Extract every line of the entries below that contains the word "with".

Entries from a dataset:

══════════════════════════════

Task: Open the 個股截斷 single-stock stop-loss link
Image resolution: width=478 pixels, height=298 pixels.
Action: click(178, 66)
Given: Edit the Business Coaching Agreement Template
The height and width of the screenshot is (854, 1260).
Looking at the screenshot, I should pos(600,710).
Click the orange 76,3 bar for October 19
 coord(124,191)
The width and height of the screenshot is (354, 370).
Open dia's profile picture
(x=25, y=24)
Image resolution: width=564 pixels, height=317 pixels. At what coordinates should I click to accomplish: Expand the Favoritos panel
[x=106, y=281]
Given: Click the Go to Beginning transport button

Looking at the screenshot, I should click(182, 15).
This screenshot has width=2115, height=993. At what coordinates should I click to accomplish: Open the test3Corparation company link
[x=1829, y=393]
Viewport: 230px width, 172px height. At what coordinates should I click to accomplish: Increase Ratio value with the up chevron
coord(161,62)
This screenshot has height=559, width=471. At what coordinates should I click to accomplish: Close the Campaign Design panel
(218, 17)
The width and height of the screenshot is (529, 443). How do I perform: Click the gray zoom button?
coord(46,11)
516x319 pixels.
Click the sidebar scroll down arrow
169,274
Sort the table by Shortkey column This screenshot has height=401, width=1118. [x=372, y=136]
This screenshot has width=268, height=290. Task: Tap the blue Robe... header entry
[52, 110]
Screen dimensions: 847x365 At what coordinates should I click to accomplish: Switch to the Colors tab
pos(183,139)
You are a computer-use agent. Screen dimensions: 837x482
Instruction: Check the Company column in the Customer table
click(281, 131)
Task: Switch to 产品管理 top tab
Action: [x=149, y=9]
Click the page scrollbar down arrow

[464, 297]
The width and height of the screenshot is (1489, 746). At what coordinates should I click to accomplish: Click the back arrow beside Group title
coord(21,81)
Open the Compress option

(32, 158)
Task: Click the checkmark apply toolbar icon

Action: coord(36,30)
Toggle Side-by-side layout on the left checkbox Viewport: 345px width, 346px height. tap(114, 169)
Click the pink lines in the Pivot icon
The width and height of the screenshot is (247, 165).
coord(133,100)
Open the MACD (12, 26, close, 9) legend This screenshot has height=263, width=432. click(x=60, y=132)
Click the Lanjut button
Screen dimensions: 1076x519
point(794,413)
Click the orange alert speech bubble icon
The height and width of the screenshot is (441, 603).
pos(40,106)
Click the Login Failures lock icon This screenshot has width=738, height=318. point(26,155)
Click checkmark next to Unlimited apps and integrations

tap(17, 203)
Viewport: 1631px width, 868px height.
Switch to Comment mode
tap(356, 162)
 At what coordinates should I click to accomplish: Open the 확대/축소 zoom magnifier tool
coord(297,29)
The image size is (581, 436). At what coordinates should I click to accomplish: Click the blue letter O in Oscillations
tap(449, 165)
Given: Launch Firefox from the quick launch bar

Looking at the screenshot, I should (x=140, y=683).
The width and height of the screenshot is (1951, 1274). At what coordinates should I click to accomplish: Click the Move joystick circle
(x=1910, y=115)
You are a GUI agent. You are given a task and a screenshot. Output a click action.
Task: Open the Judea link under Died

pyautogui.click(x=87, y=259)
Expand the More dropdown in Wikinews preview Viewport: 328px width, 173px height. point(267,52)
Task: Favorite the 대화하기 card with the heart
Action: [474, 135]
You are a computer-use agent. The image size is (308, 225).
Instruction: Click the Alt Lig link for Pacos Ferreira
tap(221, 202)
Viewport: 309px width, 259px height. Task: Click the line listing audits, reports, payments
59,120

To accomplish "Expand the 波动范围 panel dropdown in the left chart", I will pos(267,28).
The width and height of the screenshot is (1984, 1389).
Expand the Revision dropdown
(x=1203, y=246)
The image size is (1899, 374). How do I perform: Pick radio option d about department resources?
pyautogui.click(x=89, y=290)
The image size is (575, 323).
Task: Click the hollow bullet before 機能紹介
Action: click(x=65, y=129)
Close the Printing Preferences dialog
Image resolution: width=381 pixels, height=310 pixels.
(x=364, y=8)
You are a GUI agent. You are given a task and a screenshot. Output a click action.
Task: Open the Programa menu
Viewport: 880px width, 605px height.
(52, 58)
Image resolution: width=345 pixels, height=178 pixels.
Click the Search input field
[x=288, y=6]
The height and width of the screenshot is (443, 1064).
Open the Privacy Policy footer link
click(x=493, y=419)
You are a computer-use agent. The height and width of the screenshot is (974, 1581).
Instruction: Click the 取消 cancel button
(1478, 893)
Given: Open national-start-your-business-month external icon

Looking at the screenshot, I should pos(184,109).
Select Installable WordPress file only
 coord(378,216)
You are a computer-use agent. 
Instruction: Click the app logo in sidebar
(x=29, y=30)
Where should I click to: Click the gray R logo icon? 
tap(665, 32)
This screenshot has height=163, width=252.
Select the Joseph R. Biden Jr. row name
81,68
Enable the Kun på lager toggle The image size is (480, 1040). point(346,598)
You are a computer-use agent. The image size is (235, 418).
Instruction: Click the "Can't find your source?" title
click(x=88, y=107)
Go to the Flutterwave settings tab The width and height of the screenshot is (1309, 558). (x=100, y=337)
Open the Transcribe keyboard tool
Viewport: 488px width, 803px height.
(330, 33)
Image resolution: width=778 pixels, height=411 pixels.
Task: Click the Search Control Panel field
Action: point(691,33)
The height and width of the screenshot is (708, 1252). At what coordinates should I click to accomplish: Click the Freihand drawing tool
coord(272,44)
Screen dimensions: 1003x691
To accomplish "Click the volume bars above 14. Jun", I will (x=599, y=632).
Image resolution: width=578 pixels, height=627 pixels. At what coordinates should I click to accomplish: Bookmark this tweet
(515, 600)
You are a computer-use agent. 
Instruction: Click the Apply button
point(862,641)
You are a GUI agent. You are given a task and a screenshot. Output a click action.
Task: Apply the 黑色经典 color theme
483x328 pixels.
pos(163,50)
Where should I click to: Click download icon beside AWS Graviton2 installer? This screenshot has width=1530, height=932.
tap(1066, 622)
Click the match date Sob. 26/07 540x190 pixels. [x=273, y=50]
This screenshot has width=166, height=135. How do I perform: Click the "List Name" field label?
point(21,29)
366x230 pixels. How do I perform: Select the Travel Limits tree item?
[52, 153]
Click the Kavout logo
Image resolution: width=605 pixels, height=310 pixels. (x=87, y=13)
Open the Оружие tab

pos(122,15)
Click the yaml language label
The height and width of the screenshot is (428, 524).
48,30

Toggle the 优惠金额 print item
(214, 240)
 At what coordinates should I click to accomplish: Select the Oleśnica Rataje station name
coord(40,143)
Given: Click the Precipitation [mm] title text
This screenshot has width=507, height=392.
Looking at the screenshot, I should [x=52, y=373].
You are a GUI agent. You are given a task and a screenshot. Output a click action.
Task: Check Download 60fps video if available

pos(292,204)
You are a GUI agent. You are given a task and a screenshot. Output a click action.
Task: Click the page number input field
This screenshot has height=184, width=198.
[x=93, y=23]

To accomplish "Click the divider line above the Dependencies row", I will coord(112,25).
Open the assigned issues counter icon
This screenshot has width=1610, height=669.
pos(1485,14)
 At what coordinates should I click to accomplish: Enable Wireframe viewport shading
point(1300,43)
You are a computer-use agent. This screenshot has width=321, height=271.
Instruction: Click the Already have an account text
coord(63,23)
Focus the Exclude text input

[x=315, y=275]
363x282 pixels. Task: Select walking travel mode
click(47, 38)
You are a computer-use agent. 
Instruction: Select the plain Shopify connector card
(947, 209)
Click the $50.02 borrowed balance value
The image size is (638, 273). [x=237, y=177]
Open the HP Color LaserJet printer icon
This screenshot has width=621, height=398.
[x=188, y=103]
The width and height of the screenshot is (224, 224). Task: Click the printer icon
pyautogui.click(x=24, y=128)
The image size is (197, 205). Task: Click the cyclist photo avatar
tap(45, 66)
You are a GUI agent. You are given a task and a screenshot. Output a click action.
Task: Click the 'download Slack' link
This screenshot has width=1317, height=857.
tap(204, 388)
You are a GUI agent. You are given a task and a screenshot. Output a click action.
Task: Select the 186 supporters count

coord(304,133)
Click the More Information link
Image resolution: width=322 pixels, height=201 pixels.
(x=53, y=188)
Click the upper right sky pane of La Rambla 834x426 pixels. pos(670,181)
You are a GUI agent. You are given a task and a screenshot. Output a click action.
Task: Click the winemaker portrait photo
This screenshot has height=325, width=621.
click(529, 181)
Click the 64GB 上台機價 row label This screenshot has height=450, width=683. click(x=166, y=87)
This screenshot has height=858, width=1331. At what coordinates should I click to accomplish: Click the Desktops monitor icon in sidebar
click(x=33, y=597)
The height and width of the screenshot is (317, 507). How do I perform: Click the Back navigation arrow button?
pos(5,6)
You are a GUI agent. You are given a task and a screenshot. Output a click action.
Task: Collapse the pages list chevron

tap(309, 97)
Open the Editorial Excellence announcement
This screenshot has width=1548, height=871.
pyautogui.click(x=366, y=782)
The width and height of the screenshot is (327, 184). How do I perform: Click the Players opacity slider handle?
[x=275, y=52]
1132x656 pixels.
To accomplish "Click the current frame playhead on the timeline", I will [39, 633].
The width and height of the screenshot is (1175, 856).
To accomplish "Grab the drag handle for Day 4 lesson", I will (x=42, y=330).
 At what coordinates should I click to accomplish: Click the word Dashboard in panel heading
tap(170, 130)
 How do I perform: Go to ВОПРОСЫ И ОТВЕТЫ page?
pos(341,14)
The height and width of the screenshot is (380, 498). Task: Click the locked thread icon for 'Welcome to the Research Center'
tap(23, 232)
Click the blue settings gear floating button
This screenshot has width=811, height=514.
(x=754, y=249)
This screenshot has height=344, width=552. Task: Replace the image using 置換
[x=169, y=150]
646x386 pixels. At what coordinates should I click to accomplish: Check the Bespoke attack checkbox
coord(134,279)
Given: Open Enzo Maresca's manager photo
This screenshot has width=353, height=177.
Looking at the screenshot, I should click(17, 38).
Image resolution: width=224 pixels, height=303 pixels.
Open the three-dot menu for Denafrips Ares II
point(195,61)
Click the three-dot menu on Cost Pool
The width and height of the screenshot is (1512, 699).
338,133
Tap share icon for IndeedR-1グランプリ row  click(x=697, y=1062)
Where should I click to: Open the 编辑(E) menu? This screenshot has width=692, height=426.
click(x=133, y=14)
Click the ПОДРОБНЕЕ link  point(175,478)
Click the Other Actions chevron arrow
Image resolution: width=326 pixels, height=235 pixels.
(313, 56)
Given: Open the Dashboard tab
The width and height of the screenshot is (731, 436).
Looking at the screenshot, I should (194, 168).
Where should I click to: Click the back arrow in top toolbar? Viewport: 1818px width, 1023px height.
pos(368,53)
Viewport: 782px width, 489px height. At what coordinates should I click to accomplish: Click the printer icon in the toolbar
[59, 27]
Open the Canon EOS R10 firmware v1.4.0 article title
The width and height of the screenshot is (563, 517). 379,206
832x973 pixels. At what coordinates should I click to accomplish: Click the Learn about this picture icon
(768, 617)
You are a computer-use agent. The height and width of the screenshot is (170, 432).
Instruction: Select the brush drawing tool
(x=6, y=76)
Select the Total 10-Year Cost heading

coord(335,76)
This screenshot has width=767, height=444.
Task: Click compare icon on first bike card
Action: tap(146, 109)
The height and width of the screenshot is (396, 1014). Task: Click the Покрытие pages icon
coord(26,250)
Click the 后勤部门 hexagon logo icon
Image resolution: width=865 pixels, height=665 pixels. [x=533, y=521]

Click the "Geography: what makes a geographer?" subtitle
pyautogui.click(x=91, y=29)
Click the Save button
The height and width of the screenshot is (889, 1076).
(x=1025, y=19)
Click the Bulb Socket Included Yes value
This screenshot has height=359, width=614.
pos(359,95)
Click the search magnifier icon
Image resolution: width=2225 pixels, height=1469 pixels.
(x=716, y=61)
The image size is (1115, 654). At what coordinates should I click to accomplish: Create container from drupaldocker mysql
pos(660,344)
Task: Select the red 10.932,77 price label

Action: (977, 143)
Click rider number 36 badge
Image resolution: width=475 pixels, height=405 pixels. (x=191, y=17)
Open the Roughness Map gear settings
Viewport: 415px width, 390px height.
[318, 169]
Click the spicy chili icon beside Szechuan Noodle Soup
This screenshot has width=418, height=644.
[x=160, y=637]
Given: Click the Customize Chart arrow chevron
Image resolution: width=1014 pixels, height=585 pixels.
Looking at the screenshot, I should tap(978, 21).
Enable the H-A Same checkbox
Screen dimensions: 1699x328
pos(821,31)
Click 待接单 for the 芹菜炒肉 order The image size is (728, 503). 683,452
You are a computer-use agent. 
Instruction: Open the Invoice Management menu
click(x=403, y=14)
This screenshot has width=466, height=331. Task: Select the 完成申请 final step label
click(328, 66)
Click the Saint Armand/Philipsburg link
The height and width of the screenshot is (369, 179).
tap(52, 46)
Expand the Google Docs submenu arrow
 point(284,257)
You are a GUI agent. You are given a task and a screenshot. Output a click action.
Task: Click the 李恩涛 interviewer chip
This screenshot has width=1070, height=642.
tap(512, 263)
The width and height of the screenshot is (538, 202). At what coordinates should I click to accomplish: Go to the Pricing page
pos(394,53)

══════════════════════════════

_Solution_:
Viewport: 230px width, 172px height. At what coordinates should I click to accomplish: Increase Ratio value with the up chevron
Task: Favorite the 대화하기 card with the heart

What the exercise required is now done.